In this portrait, the courtesan Usumizu appears slightly undone. As she pulls the neck of her under kimono across her chest, fine wisps of hair can be found at the nape of her neck, her temple, and her left ear. Unlike the taut coiffures found in many okubi-e, Usumizu’s hair loosely rolls over her many hairpins in gentle waves. Utamaro pays such special care to her hair such that each strand seems tangible. She raises her eyebrows, her mouth slightly open, perhaps portrayed in a moment of surprise. The Yoshiwara captivated Utamaro throughout his career. In fact, his prints show such an intimate acquaintance with the women of the pleasure quarters that he was called a “sensualist” by late 19th century Western critics.

About the artist

Best known for his slender and graceful bijin-ga, or "pictures of beautiful women," Utamaro is one of the masters of Japanese woodblock printing. He is renowned for his ability to subtly capture the personality and private lives of Edo's women, from courtesans to mothers. Utamaro’s enormous popularity was not limited to Japan. During the 19th century, Utamaro's ukiyo-e designs entranced Western artists and collectors.
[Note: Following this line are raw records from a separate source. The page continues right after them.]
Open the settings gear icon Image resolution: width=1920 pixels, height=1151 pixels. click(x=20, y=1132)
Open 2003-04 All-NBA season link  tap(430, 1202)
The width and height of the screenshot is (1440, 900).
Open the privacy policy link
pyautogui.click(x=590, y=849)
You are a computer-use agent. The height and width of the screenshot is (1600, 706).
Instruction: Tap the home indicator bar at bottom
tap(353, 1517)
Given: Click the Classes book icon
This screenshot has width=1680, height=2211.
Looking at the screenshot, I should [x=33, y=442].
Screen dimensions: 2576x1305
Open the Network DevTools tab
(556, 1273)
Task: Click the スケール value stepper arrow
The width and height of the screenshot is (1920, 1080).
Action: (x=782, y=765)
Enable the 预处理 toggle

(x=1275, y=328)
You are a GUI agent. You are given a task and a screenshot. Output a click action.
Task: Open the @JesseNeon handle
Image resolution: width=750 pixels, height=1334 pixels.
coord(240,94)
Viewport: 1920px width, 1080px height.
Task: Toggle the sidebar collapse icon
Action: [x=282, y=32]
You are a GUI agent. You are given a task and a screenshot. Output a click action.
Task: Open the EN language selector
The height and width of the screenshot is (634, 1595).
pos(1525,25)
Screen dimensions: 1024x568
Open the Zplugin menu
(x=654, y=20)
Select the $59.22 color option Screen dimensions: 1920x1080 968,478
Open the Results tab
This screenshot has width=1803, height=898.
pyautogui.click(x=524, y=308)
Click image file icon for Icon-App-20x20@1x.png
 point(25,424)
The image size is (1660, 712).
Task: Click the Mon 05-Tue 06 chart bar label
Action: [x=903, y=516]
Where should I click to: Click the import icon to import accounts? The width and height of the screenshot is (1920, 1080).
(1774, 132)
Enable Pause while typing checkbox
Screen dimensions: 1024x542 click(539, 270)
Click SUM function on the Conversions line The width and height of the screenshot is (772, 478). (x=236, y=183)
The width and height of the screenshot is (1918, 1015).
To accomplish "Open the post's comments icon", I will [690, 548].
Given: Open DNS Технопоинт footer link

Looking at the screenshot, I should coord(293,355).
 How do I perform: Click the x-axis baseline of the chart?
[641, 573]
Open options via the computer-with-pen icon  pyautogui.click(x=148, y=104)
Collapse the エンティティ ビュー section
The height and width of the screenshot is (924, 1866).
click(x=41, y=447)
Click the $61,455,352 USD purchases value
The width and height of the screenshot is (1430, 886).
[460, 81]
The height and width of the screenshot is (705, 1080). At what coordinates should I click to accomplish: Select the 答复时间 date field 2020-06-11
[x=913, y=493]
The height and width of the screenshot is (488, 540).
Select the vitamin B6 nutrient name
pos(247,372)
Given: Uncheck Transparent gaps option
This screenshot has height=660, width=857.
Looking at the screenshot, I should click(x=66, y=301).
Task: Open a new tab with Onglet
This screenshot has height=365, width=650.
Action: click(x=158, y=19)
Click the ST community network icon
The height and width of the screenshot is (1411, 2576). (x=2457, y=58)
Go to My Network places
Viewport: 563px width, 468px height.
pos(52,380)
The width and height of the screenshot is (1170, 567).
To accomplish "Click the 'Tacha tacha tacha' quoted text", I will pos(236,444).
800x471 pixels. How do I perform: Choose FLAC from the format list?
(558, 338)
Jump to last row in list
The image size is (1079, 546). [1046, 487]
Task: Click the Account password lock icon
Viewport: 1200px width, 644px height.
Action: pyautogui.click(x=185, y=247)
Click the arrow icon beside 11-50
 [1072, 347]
Mary Cassat was particularly taken by Utamaro’s Japanese woodblock prints, exclaiming, “you who want to make color prints, you couldn’t imagine anything more beautiful.”1

The scholar and artist Sekien served as Utamaro’s teacher until Seiken’s death in 1788. While the influence of Kiyonaga coursed through Utamaro's early woodblock prints, his unique style soon asserted itself. A prolific artist, he also produced illustrated books and paintings. Around 1791, he directed his focus to half portraits of women on their own, rather than the full-length, group designs that dominated the genre of bijin-ga. In 1804, he ran into legal trouble with the Tokugawa Shogunate for producing prints relating to a historical scene. The print depicted the 16th century ruler Hideyoshi with his wife and courtesans, entitled Hideyoshi and His Five Concubines. The work was deemed disrespectful and Utamaro was sentenced and imprisoned for a short time. Some believe that this broke his spirit, for he died in Edo two years later.


1. Mathews, Nancy Mowll. Mary Cassatt: A Life. New York: Villard, 1994. Print, 194.